Rejuvenation of THY1+ nucleus pulposus-derived stem cells promotes intervertebral disc regeneration through FGF10-FGFR1-CREB pathway and mitochondrial fission.

INTRODUCTION: Intervertebral disc degeneration (IVDD), a major cause of low back pain, is primarily characterized by compromised regeneration ability of nucleus pulposus-derived stem cells (NPSCs) owing to their senescence. The role of NPSCs as major regenerative cells in IVDD is garnering attention. However, the drivers and mechanisms of NPSCs reactivation and regeneration are poorly understood, limiting the development of targeted therapies. The fibroblast growth factor (FGF) family has shown increasing promise in tissue regeneration; however, the key factors involved in IVDD remain unclear.

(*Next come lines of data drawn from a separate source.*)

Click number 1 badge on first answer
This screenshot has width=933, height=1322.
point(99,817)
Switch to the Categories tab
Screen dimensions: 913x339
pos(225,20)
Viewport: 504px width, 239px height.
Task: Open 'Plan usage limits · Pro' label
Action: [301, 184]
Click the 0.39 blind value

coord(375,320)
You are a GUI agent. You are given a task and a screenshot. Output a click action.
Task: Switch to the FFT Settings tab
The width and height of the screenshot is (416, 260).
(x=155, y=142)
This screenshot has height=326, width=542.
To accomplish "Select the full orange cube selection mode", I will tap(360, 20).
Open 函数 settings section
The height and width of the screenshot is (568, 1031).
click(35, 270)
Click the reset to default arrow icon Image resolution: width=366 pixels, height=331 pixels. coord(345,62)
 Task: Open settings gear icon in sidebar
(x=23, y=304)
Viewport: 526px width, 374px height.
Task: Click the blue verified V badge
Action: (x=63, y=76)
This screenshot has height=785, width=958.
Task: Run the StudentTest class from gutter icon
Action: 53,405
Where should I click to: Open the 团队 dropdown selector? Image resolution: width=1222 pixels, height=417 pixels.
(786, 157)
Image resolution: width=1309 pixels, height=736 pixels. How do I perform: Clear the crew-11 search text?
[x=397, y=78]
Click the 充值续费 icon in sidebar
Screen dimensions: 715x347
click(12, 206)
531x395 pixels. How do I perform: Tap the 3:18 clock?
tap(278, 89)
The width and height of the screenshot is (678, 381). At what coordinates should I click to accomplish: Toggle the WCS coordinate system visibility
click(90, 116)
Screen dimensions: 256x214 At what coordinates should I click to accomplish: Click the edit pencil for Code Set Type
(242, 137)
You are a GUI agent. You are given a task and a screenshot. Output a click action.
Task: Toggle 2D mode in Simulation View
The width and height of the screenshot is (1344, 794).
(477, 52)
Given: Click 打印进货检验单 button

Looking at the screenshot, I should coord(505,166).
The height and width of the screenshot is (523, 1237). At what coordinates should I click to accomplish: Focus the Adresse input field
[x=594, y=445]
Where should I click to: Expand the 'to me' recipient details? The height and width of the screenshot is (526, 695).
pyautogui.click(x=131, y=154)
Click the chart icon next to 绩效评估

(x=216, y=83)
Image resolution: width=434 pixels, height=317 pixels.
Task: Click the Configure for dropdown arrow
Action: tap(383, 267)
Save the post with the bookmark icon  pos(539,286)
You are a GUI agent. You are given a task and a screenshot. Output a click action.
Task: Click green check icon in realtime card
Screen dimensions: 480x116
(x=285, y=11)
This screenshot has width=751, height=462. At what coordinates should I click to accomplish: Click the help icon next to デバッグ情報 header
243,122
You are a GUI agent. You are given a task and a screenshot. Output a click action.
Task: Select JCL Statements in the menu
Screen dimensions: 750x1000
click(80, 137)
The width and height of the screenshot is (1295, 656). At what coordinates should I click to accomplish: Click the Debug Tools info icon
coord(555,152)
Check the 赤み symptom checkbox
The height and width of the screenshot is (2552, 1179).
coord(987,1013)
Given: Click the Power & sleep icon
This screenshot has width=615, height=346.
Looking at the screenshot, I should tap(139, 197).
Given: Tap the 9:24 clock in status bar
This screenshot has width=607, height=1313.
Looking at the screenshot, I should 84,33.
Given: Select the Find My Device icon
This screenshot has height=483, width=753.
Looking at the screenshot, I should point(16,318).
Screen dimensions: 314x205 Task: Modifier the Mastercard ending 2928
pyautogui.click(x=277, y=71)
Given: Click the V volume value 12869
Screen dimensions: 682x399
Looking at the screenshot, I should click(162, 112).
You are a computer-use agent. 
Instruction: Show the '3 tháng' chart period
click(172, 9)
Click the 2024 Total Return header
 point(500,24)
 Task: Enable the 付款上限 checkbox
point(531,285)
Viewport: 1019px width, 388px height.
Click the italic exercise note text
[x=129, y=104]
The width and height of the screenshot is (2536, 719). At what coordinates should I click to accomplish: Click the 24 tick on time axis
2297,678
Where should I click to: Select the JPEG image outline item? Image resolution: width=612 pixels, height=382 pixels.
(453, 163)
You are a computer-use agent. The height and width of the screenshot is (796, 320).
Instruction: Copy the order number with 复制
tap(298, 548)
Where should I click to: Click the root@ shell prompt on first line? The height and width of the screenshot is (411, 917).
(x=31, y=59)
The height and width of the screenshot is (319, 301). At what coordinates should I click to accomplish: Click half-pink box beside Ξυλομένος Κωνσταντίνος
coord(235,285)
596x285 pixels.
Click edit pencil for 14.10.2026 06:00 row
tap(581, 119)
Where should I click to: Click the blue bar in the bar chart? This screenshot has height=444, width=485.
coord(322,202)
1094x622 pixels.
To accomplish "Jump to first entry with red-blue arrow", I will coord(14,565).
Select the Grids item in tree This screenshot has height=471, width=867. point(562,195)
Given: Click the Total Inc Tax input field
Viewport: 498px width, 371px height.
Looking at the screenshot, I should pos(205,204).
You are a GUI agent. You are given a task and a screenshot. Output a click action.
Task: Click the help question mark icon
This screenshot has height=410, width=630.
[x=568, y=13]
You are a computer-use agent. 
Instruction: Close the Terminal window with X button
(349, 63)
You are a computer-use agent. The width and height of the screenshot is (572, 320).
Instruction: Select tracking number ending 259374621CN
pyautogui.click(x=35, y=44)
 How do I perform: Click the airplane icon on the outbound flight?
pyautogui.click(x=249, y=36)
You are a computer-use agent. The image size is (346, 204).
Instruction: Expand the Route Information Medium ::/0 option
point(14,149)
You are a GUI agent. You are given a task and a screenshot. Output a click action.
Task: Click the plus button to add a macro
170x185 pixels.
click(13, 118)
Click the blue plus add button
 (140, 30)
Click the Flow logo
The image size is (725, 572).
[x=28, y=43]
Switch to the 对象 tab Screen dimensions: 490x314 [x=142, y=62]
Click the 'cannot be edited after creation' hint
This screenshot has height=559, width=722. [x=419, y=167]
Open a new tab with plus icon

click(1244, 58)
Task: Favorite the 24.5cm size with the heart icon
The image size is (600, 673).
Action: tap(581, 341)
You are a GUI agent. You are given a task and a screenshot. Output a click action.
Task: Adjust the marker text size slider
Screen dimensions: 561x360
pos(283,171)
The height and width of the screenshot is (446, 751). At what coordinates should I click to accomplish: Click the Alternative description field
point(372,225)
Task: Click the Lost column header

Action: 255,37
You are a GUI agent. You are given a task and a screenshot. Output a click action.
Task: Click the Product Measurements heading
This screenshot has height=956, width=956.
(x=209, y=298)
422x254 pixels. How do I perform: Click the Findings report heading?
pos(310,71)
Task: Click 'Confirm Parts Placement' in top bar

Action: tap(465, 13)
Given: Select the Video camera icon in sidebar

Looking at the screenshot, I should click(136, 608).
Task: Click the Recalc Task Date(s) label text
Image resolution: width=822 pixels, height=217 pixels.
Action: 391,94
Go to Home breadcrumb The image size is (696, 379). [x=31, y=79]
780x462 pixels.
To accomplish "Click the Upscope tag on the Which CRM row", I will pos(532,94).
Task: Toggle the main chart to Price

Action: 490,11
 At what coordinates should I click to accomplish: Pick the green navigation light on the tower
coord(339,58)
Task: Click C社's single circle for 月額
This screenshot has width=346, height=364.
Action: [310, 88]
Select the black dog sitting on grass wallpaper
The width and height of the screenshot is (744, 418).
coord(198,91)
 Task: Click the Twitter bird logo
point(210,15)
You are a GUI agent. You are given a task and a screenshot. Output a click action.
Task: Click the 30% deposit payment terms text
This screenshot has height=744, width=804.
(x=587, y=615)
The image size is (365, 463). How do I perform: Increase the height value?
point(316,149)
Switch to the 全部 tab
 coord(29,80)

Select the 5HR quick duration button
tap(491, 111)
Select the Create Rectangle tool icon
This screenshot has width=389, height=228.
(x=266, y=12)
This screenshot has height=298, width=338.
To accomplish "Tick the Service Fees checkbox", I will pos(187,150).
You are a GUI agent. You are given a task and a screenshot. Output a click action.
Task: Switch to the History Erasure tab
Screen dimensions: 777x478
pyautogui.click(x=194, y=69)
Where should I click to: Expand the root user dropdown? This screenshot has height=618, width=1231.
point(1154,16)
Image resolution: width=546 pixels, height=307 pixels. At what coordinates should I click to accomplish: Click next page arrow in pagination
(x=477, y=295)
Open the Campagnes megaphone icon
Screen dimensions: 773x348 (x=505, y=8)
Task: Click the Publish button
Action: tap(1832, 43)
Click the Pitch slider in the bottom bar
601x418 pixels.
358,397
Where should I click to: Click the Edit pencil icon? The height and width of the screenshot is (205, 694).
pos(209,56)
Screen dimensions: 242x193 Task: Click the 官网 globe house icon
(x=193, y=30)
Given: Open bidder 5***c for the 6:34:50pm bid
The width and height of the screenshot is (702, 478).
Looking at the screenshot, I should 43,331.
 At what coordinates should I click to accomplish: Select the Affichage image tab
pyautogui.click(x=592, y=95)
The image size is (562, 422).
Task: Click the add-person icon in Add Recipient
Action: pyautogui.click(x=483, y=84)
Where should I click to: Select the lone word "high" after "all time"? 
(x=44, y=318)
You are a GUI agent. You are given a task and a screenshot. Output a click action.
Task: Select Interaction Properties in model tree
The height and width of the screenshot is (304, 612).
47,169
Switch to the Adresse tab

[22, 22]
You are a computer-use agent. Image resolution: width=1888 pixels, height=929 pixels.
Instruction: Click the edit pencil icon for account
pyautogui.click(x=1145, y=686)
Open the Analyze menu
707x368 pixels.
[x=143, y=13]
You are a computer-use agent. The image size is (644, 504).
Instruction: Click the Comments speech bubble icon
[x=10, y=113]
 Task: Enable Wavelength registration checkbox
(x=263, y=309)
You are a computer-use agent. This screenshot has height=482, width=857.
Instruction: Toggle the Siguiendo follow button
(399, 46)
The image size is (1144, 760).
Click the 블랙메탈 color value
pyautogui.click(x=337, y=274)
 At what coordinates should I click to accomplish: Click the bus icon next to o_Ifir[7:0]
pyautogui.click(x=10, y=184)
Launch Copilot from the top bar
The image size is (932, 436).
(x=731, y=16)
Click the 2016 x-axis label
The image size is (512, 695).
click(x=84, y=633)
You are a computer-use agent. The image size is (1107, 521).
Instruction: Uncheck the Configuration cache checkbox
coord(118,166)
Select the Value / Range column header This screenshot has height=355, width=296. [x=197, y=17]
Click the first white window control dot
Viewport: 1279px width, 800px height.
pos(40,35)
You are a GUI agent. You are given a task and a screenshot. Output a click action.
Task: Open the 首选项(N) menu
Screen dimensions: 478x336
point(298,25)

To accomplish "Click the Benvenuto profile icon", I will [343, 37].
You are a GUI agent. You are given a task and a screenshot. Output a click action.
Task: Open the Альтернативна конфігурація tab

OBJECTIVES: To elucidate the regenerative driver of NPSCs and the underlying anti-senescence mechanism to provide a potential therapeutic strategy.
METHODS: Single cell RNA sequencing (scRNA-seq) and bulk RNA sequencing were performed to identify the key NPSCs clusters and regenerative drivers in IVDD. Clinical IVDD samples were collected to determine the alterations in the NPSCs subset proportion and the expression of regeneration factors. Further, NPSCs senescence and in vivo models were used to investigate the specific mechanisms and therapeutic effects.
RESULTS: Thy-1 membrane glycoprotein (THY1)+ NPSCs, which are depleted in IVDD, were the key cells involved in intervertebral disc degeneration based on scRNA-seq. THY1+ NPSCs exhibited stemness and regeneration potential. The RNA-seq analysis of senescent THY1+ NPSCs indicated fibroblast growth factor 10 (FGF10) as a pivotal rejuvenation factor. Multiplex fluorescence staining demonstrated diminished FGF10 expression in IVDD. FGF10 mitigated THY1+ NPSCs senescence by interacting with fibroblast growth factor receptor 1 (FGFR1). The FGF10-FGFR1 axis inhibited CREB phosphorylation and further alleviated ARG2-DRP1-related mitochondrial fission, reversing THY1+ NPSC senescence. Inhibition of CREB and downregulation of ARG2 regulate cellular senescence via modulation of mitochondrial fission. The transplantation of FGF10-overexpression NPSCs prominently alleviated nucleus pulposus degeneration and demonstrated regeneration potential in vivo.
CONCLUSION: Our findings elucidate the pivotal roles of THY1+ NPSCs and FGF10 in intervertebral disc regeneration and NPSCs activation, respectively, contributing to the development of regenerative therapeutic strategies for IVDD.